While many food carts and markets will be open all day, catering to office workers searching for of a bite at breakfast and lunch, some are open only during the night. While it is perfectly acceptable to grab street food to go, most institutions have some outdoor seating where you may enjoy your meal and do some people watching. Types of food- noodles are the kings of Thai street food and come in all shapes and sizes. Pad Thai, stir fried rice noodles served with egg, fish sauce and a choice of bean sprouts, poultry, shrimp or tofu, is familiar to many westerners.
Nevertheless, the traditional street version of this popular dish is dry, unlike the heavier saucy versions frequently served in the United States. Pad Khee Mao, or drunken noodles, is another popular noodle dish. Wide rice noodles will be stir fried with soybean sauce, fish sauce, chili, basil, garlic and sometimes tofu or meat. Rice is another staple and several food carts enable you to select your toppings. Diners can select from a wide range of curry and vegetables. The purchase price is calculated based on the number of toppings you choose. Rice served with steamed poultry, known as Kaao Mun Kai, is a classic inexpensive choice.

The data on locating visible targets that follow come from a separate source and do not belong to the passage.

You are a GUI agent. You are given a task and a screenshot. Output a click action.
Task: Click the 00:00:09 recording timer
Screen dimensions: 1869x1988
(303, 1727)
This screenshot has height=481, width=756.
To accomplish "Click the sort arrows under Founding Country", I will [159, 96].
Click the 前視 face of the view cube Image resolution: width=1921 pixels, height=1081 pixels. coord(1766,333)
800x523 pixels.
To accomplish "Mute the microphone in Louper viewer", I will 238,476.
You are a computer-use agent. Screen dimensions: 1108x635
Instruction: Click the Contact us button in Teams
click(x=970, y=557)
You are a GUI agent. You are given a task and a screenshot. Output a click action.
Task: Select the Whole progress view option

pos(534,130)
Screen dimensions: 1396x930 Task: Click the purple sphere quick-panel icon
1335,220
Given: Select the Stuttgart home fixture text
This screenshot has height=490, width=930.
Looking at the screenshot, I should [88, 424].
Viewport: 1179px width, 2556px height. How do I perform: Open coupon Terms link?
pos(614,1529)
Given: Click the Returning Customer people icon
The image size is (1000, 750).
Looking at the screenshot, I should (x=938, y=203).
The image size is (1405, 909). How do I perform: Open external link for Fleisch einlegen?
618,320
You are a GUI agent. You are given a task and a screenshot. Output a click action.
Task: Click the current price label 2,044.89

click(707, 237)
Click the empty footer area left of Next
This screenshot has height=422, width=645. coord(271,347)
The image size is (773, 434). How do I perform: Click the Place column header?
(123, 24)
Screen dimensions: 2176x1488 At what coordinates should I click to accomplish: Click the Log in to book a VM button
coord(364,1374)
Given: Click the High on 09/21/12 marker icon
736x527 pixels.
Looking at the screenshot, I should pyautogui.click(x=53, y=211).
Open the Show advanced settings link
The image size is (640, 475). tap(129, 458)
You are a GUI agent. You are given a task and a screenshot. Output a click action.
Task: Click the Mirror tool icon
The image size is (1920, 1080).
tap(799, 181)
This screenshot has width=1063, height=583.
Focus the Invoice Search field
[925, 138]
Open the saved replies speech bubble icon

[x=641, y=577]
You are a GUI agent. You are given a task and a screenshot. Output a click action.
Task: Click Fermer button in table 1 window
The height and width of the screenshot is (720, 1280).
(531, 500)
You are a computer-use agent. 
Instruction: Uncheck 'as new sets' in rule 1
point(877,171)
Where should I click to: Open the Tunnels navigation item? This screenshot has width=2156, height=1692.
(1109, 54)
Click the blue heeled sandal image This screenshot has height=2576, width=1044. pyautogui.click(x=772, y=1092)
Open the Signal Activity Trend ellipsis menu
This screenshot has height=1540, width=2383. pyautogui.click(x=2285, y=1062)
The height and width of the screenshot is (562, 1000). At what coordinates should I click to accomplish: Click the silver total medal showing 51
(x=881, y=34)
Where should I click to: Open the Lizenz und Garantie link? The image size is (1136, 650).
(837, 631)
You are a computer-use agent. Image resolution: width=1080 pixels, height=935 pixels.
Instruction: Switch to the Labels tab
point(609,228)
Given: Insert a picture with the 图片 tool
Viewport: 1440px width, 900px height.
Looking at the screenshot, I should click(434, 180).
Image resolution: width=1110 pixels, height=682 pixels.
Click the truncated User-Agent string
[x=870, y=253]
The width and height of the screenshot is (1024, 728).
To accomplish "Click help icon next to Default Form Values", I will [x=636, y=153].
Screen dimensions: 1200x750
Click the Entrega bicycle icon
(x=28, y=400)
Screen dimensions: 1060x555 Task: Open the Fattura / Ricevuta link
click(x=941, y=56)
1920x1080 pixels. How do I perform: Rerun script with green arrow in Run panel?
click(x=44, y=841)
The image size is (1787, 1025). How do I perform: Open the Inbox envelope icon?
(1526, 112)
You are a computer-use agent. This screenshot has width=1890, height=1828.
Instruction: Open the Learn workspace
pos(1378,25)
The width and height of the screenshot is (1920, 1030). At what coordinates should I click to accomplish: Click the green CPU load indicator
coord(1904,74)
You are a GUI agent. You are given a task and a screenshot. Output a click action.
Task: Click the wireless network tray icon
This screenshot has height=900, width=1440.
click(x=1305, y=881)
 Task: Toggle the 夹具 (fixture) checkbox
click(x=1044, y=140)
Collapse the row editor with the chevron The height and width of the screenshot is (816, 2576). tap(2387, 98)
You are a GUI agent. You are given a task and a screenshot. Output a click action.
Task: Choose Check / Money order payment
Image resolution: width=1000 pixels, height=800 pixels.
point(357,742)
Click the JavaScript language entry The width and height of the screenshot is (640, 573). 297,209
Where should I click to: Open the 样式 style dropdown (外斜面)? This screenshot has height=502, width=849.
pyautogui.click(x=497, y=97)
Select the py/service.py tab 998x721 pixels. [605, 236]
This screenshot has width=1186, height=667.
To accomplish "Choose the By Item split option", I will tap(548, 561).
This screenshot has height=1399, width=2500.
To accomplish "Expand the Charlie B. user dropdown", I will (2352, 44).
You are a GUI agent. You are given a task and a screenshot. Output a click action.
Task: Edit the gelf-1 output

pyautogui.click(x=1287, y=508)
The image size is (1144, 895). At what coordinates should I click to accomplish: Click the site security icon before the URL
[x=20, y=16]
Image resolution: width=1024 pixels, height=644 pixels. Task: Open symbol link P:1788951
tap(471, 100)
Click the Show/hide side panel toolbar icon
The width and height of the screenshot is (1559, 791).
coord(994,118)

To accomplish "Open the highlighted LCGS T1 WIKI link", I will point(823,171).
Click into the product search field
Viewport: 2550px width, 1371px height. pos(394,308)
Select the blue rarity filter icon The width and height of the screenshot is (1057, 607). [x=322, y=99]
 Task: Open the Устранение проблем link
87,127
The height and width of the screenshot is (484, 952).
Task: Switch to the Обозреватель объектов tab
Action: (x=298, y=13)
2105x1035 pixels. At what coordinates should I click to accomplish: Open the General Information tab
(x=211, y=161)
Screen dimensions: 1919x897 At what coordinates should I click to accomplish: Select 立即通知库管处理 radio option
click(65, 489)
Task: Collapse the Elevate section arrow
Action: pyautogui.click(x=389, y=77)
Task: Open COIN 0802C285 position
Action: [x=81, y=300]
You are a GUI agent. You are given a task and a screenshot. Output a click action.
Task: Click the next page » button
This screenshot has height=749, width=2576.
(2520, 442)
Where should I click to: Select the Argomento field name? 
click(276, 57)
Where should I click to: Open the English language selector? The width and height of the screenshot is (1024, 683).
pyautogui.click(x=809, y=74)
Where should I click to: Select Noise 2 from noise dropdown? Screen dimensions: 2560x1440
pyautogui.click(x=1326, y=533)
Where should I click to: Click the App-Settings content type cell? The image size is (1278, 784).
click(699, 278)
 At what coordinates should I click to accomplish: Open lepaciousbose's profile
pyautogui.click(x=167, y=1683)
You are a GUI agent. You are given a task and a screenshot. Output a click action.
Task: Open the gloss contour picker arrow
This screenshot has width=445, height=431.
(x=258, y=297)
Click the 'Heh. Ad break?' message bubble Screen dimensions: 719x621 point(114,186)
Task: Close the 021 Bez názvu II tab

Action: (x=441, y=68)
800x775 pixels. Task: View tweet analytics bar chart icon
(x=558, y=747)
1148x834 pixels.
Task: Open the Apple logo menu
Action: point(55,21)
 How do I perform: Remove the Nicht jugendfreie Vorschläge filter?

Tom Yum soup is a hot and sour soup which depends on many Thai staples because of its distinctive taste. The soup is flavored with lemongrass, kaffir lime leaves, galangal, fish sauce, lime juice and spicy chili peppers. The soup is frequently made with shrimp, fish or mushrooms and topped with vibrant cilantro. A variation on this dish is made with coconut milk. Do not expect to find any lettuce or creamy salad dressings in a classic Thai salad. Som Tam is a spicy salad made from crushed green papaya. Palm sugar adds some sweetness to balance out the tart lime, spicy chili and salty fish sauce. Many street food vendors serve another popular salad called Larb made of fish sauce, kaffir lime leaves and ground meat. If you are feeling adventurous, round out your meal with a snack for desert.